There are many different ways to arrange 3 X's and 3 Y's in 6 draws. For example, XXXYYY is one way, XYXYXY is another. We need to find all the possible unique arrangements.
Imagine we have 6 empty slots for our draws: _ _ _ _ _ _. We need to choose 3 of these slots to put the X's in. The other 3 slots will automatically be for the Y's.
- For the first X, there are 6 possible slots to choose from.
- For the second X, there are 5 remaining slots to choose from.
- For the third X, there are 4 remaining slots to choose from.
If the X's were all different, we would multiply these numbers: $$ 6 \times 5 \times 4 = 120 $$ ways.
However, the X's are identical (we don't care which specific X ball we drew, just that it was an X). The order in which we choose the slots for the X's does not matter. For example, choosing slot 1, then 2, then 3 for X is the same as choosing slot 2, then 1, then 3. There are $$ 3 \times 2 \times 1 = 6 $$ ways to arrange 3 identical items.

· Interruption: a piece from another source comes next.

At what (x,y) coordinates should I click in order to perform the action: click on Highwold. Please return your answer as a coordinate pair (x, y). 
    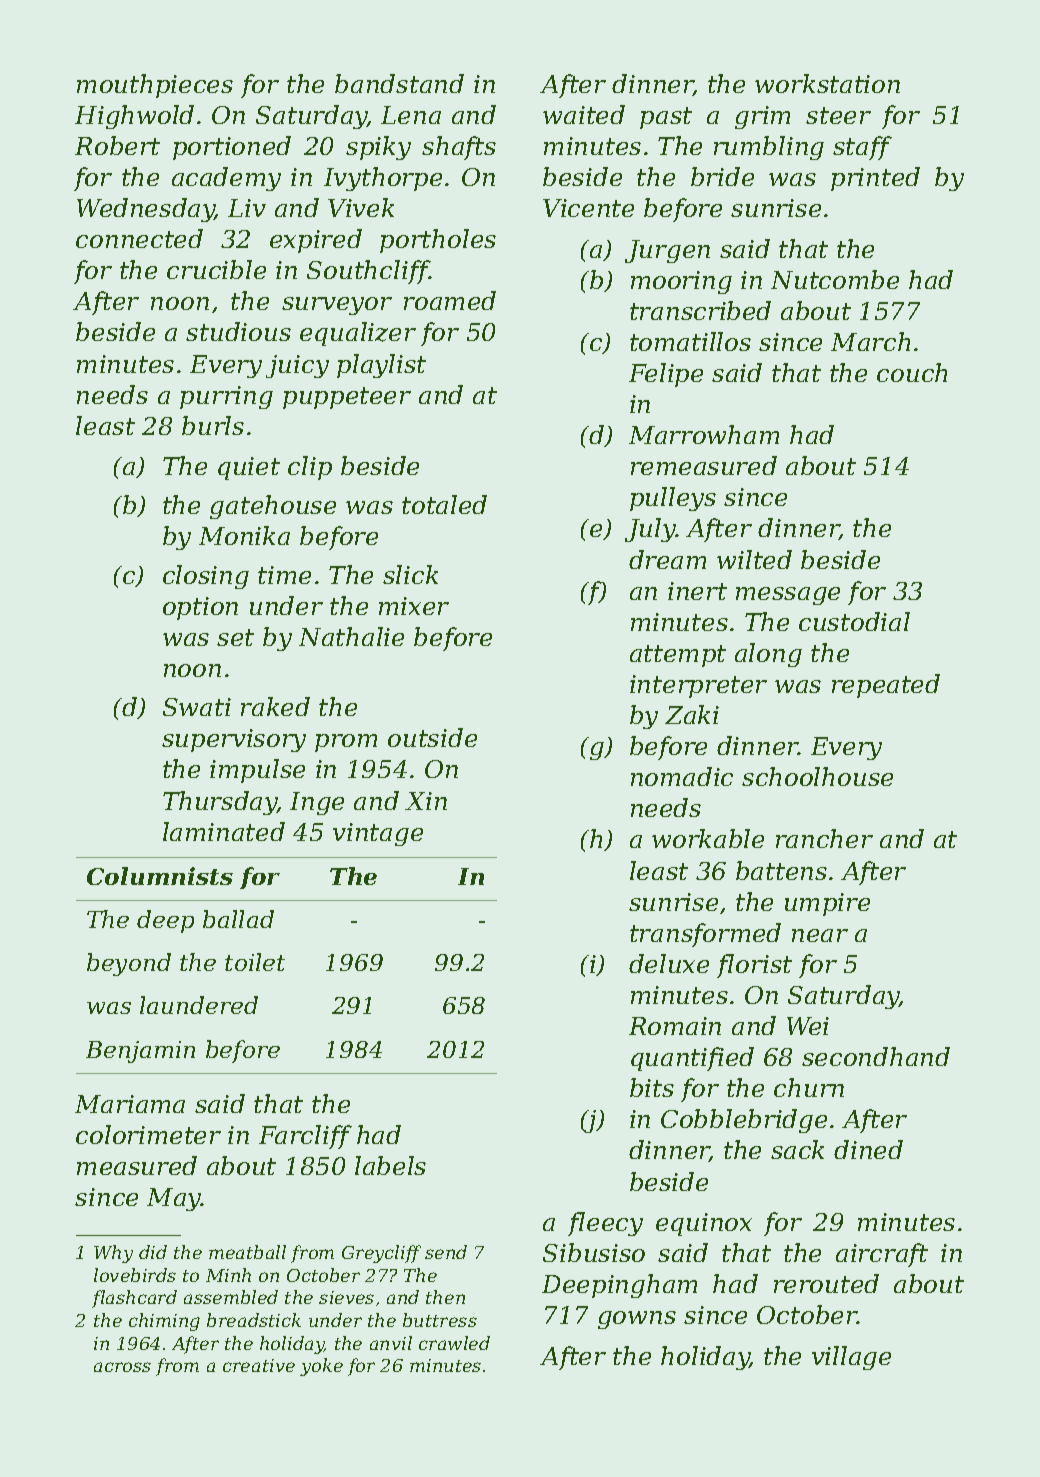
    Looking at the image, I should click on (134, 117).
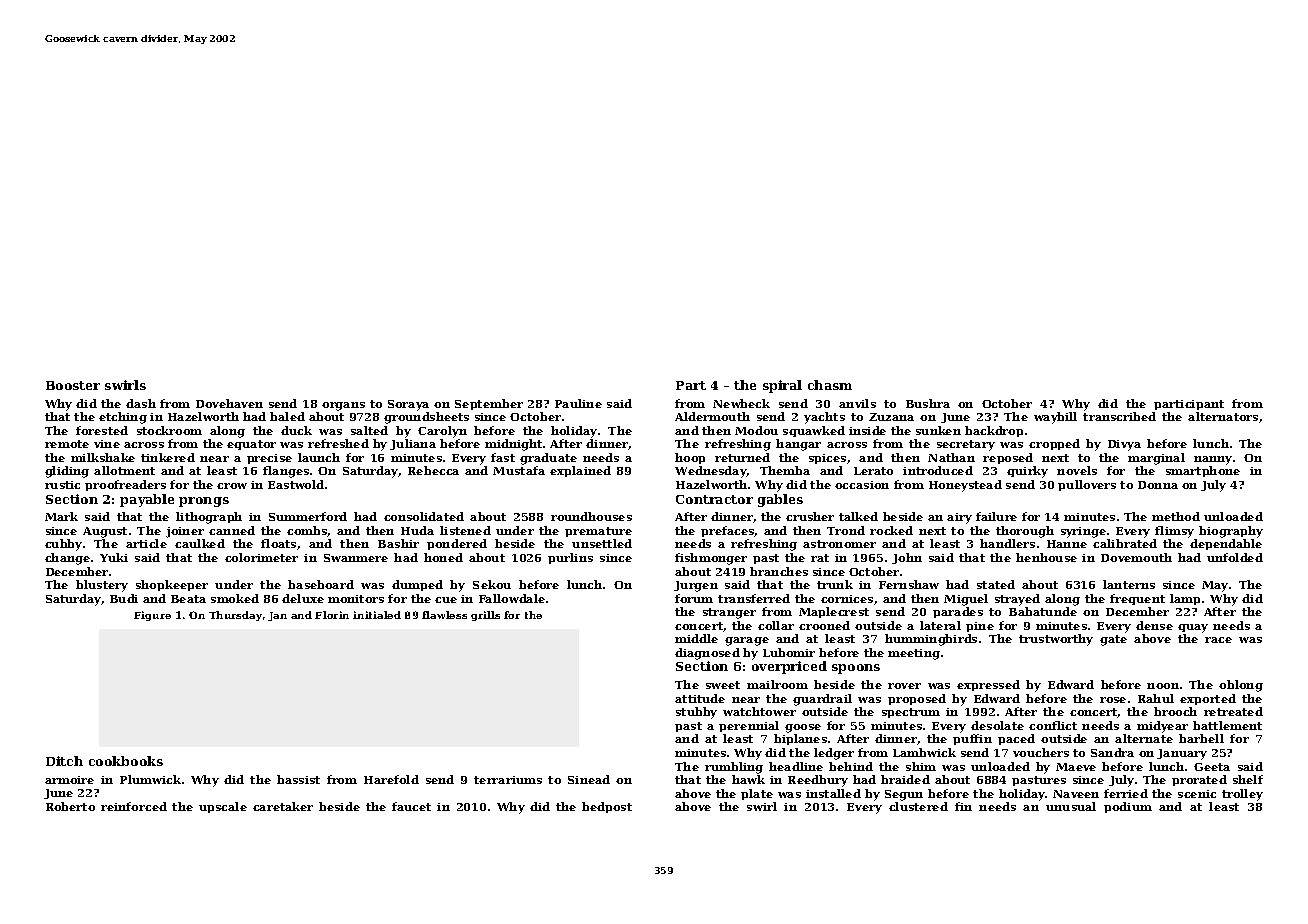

So, to find the number of unique ways to choose 3 positions for X's out of 6, we divide the number of ordered choices by the number of ways to arrange the 3 X's:
$$ \frac{120}{6} = 20 $$
This means there are 20 different unique sequences of 3 X's and 3 Y's that can be drawn.

**step7** Calculating the Final Probability

Since each of the 20 unique sequences (like XXXYYY, XYXYXY, etc.) has the exact same probability (which we calculated in Step 5 as $$ \frac{216}{15625} $$), we multiply the probability of one specific sequence by the total number of such sequences:
Total probability = (Probability of one specific sequence) $$\times$$ (Number of possible sequences)
Total probability = $$ \frac{216}{15625} \times 20 $$
To multiply a fraction by a whole number, we multiply the numerator by the whole number:
$$ 216 \times 20 = 4320 $$
So, the total probability is $$ \frac{4320}{15625} $$.
We can simplify this fraction. Both the numerator and the denominator are divisible by 5 because 4320 ends in a 0 and 15625 ends in a 5.
$$ 4320 \div 5 = 864 $$
$$ 15625 \div 5 = 3125 $$
The simplified probability is $$ \frac{864}{3125} $$. This fraction cannot be simplified further because 3125 is only divisible by 5, and 864 is not divisible by 5.